*THE TASK*. Report, in full, every line of the data that contains the string "checkbox".

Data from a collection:
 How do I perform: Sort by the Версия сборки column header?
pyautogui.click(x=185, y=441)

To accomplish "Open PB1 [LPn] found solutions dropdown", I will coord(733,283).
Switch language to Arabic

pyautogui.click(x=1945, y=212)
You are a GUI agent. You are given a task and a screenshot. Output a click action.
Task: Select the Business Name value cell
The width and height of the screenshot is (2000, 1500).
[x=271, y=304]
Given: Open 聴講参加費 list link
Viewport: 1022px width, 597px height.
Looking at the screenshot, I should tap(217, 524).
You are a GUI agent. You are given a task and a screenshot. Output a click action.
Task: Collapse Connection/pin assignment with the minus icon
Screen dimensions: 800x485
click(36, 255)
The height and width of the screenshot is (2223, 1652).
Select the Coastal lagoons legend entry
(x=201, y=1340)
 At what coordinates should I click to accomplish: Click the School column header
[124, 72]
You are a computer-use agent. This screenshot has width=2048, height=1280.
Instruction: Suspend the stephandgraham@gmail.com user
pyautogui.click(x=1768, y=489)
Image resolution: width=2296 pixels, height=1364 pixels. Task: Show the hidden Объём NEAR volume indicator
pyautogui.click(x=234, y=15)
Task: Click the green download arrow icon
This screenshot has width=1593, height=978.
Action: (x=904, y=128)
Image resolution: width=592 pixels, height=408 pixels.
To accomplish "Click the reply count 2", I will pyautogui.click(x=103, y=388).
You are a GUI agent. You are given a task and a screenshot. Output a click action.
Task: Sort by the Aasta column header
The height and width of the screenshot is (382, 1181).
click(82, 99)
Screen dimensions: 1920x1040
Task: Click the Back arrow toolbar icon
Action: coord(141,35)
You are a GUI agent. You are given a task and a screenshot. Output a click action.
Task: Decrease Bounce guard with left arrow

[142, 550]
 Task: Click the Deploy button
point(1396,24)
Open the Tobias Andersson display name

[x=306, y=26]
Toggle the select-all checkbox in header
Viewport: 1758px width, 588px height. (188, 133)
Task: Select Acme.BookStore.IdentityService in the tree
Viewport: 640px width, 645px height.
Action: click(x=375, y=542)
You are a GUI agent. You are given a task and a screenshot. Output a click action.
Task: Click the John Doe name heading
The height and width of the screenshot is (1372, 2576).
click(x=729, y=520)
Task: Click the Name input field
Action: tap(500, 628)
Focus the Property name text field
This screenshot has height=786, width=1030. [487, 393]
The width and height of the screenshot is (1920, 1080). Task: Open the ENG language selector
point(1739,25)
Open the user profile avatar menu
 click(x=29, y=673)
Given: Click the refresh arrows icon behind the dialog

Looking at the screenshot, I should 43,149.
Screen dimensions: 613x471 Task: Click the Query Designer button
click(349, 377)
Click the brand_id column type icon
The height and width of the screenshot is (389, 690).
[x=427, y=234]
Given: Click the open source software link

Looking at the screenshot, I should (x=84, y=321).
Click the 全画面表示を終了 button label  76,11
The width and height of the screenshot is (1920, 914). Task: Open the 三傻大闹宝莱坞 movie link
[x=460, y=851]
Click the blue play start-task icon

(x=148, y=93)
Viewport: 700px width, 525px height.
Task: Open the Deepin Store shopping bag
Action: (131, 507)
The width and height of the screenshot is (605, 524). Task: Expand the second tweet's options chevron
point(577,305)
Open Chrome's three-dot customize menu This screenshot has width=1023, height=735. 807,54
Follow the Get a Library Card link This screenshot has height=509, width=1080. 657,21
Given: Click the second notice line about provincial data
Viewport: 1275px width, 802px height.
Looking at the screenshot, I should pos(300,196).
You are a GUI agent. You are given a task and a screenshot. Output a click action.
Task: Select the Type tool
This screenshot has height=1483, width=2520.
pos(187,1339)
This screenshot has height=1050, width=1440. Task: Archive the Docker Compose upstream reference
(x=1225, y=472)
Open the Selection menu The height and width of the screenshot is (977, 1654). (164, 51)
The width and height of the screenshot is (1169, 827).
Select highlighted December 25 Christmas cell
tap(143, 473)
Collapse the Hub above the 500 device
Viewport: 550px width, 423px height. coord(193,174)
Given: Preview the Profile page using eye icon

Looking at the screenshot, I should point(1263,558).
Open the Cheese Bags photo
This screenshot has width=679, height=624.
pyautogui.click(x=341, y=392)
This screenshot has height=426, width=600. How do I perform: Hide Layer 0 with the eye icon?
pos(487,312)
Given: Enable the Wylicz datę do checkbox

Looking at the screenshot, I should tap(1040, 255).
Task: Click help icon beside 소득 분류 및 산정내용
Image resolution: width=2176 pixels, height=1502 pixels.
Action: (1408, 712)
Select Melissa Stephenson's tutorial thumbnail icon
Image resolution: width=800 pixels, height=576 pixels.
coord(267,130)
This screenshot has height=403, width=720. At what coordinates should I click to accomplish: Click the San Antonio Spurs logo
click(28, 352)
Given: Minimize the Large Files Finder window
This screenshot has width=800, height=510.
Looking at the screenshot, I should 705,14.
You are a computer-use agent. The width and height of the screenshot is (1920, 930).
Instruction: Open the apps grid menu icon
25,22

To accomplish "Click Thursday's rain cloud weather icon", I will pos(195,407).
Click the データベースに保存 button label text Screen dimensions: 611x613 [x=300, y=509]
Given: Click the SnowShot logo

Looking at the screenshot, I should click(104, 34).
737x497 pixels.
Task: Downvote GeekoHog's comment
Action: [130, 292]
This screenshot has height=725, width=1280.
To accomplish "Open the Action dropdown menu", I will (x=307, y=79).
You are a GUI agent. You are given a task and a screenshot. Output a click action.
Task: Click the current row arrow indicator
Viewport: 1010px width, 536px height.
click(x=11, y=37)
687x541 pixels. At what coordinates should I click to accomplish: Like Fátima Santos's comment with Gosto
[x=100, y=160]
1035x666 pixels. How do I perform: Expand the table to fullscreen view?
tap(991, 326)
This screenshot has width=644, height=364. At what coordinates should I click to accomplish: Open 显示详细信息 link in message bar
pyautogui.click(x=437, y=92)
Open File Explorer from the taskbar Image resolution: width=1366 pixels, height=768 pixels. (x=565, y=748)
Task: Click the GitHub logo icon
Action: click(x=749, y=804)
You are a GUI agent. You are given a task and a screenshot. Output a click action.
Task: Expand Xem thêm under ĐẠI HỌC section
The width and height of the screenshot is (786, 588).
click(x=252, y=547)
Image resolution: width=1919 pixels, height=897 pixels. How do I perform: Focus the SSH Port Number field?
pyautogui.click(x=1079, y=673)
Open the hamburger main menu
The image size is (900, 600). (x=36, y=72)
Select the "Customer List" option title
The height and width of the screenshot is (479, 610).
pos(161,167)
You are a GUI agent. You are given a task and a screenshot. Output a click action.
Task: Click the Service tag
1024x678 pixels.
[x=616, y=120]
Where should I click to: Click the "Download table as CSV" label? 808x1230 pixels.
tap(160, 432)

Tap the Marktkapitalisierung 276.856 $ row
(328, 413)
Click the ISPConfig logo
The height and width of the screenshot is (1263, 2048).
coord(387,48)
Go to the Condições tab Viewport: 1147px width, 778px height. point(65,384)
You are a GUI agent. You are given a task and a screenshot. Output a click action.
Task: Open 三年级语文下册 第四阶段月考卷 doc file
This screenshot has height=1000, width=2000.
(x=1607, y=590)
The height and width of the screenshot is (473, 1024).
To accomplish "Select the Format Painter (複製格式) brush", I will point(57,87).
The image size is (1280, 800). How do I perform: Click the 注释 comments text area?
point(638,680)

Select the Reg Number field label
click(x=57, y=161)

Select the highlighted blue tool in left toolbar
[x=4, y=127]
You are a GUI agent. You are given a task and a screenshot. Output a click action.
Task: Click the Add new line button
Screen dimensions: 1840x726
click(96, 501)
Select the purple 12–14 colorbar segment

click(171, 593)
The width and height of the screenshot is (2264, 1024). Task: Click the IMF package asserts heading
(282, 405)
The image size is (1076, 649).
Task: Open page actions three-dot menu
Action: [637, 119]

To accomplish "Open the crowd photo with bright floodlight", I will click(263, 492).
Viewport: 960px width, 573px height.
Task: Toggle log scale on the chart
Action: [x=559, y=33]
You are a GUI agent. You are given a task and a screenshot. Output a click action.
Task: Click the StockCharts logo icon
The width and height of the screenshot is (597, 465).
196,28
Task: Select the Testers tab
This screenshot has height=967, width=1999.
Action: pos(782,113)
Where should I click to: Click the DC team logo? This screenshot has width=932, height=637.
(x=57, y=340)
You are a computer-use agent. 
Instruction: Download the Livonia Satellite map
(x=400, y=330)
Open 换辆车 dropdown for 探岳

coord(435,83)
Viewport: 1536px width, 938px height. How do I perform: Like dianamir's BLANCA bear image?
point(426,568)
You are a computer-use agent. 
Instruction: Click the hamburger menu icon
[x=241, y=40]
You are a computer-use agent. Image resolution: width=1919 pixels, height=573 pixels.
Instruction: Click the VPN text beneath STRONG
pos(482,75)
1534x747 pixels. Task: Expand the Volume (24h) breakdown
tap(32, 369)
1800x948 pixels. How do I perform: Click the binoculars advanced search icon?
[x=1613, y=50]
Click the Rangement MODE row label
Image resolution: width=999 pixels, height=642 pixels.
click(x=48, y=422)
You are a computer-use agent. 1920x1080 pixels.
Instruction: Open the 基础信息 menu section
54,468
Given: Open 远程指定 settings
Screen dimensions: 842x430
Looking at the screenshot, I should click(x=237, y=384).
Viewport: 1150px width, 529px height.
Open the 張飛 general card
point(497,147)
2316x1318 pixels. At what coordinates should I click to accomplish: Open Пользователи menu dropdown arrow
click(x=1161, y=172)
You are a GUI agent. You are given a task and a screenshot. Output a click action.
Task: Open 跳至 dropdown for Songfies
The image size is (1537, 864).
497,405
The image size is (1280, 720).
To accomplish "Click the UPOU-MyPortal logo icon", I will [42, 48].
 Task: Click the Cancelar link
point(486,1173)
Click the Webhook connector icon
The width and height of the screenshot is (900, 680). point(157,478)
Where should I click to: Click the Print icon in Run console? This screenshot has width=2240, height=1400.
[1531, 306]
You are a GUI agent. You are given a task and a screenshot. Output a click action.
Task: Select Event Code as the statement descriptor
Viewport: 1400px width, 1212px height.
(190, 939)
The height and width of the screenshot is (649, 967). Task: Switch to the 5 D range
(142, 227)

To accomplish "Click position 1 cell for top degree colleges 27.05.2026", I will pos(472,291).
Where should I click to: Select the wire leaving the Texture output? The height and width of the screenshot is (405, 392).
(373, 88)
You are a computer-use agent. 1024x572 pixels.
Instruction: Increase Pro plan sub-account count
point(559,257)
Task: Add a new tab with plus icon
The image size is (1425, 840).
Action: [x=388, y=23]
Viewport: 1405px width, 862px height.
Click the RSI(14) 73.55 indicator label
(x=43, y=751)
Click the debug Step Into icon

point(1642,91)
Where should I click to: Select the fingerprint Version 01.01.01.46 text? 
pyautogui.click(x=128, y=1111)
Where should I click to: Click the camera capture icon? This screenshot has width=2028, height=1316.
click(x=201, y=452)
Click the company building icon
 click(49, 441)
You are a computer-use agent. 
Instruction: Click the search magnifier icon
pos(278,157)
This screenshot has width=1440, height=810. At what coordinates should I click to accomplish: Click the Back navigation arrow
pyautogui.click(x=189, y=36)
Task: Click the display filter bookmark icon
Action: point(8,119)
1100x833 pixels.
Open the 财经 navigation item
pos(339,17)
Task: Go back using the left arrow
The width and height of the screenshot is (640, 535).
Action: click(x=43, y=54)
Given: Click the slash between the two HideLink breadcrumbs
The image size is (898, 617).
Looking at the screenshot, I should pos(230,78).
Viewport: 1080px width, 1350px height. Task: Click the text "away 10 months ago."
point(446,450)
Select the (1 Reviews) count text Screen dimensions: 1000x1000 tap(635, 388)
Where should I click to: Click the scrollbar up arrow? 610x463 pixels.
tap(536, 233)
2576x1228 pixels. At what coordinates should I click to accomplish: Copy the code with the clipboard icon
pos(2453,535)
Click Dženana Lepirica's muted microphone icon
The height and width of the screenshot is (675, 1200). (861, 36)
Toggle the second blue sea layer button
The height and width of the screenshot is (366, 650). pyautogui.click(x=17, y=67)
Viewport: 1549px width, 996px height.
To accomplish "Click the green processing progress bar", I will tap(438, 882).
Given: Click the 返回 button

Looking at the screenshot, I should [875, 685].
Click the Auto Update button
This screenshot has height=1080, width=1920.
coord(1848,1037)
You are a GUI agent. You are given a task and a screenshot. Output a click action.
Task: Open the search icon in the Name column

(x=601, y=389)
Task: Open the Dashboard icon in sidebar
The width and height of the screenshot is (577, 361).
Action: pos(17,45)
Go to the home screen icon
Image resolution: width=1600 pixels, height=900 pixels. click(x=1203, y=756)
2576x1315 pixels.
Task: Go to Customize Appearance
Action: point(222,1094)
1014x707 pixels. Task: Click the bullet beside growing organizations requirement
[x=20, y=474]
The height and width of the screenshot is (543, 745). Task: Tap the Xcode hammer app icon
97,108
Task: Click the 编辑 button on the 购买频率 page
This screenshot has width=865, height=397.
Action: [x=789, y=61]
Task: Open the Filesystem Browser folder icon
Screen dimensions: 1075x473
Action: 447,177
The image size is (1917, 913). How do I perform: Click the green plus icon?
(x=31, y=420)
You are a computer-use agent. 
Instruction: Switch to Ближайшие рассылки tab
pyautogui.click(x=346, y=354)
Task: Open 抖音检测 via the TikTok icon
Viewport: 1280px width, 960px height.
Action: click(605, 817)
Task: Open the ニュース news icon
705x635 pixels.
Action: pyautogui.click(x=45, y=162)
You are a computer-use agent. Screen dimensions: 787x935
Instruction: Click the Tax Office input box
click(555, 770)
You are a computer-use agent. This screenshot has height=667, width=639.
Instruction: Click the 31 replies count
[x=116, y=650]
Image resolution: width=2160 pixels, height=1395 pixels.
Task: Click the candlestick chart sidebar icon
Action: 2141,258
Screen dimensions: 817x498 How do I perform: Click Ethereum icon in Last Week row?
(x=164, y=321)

*WRITTEN ANSWER*.
Toggle the select-all checkbox in header
Given: Enable the Wylicz datę do checkbox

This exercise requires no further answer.